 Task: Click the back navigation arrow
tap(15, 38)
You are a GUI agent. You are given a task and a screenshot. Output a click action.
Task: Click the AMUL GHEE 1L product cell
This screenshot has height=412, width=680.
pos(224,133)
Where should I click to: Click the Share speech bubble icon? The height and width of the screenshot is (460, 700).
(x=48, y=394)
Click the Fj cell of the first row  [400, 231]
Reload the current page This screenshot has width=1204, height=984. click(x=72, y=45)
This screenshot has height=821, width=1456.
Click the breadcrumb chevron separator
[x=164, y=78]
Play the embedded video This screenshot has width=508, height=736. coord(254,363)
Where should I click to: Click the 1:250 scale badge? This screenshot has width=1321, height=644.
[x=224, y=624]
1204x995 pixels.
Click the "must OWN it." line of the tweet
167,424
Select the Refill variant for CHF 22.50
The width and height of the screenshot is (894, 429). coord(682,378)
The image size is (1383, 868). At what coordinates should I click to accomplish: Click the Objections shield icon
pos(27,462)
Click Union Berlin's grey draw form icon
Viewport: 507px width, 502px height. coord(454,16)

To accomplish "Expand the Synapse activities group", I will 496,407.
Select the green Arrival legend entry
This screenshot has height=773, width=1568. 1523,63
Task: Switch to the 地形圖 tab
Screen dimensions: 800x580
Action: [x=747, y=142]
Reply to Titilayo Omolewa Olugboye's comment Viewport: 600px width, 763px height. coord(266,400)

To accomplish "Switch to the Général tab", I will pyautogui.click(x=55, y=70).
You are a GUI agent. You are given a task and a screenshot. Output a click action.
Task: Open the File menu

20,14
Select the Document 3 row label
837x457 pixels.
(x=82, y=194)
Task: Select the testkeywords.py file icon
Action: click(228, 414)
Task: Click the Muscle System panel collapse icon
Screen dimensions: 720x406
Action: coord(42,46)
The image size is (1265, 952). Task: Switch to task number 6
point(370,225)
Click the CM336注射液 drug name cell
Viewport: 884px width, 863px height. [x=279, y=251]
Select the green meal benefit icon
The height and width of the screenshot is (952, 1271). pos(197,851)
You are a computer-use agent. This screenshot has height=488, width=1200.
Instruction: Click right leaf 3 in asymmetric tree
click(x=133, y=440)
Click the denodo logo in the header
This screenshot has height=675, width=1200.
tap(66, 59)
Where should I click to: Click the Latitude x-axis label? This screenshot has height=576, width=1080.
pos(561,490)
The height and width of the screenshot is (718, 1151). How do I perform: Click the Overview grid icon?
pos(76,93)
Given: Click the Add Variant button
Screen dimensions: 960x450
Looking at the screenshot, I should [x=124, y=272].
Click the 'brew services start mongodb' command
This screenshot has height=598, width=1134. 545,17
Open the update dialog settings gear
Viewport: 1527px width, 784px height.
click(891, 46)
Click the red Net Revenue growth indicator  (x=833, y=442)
☆ ☆ ☆
Look through the listing and return each line containing the word "will".

Problem solution:
To accomplish "Expand the Synapse activities group", I will 496,407.
To accomplish "Switch to the Général tab", I will pyautogui.click(x=55, y=70).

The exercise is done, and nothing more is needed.